[Data in this exercise]
'''

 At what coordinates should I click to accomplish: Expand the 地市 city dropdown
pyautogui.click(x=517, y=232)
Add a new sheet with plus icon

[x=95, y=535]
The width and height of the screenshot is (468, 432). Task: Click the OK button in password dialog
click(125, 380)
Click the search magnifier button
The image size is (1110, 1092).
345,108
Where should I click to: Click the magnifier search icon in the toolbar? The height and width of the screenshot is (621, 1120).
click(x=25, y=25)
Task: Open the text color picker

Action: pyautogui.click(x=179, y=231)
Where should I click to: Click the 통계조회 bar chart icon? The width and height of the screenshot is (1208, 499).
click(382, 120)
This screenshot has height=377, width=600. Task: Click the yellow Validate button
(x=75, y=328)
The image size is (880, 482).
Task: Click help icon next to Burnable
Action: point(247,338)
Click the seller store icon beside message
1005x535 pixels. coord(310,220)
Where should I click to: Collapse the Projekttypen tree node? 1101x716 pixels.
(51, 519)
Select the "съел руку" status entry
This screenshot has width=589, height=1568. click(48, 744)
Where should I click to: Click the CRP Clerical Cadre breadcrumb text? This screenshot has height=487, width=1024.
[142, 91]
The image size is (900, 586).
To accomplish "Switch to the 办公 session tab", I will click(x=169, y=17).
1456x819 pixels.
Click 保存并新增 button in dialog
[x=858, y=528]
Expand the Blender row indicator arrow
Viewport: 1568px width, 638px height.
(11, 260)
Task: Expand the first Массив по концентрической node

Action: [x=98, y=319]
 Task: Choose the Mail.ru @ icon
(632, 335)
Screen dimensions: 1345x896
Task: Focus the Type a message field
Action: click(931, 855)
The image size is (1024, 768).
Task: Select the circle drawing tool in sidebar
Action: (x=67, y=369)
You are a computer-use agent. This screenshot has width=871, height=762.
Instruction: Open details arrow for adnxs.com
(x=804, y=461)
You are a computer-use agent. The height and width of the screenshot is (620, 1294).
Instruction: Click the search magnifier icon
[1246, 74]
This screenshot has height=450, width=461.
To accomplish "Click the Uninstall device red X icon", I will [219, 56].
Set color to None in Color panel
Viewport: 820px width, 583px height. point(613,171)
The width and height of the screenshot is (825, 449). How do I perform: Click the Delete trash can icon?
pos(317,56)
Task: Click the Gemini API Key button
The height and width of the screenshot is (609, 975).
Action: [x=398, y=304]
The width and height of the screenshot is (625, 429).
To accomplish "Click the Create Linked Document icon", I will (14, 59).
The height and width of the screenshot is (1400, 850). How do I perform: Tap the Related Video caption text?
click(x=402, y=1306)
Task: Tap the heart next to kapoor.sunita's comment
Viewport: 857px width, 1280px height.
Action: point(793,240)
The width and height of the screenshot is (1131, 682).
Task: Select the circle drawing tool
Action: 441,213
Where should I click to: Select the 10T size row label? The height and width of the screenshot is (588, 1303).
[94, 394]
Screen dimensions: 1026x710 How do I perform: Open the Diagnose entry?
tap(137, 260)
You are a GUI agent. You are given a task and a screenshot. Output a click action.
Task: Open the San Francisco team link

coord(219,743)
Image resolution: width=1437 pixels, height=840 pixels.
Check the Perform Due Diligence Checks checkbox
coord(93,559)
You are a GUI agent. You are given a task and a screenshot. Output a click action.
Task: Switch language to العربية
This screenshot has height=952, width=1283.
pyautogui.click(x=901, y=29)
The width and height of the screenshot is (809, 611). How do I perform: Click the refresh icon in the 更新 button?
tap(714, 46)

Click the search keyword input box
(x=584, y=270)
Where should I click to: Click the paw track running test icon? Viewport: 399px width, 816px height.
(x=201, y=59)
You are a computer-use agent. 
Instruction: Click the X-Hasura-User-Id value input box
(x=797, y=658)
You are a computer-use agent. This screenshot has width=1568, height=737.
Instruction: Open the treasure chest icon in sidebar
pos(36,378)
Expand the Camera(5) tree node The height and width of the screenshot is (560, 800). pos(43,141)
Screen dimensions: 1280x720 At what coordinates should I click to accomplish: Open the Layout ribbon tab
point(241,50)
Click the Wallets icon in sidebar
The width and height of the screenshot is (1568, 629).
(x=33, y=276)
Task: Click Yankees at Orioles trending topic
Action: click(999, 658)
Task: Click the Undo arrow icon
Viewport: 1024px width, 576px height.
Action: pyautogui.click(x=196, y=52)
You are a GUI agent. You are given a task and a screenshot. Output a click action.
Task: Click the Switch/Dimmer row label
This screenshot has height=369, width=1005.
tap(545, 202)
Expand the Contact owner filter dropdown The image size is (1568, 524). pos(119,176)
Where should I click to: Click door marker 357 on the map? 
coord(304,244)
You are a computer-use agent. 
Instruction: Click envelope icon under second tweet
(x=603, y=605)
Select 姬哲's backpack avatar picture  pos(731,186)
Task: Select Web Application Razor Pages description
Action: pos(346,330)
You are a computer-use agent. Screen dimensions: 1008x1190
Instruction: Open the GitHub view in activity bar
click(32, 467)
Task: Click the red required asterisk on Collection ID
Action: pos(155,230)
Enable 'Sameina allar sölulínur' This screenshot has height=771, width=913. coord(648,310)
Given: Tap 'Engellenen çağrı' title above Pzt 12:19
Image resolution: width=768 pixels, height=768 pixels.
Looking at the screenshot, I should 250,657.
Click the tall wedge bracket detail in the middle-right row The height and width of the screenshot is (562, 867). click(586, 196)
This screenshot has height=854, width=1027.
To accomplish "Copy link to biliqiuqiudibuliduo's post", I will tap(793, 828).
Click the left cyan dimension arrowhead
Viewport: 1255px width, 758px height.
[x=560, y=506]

'''

[Work required] Which of the lines above include the string "computer"? Pick them out and copy them.

[Response area]
You are a computer-use agent. This screenshot has width=871, height=762.
You are a computer-use agent. The height and width of the screenshot is (620, 1294).
You are a computer-use agent. 
You are a computer-use agent. This screenshot has width=1568, height=737.
You are a computer-use agent. 
You are a computer-use agent. Screen dimensions: 1008x1190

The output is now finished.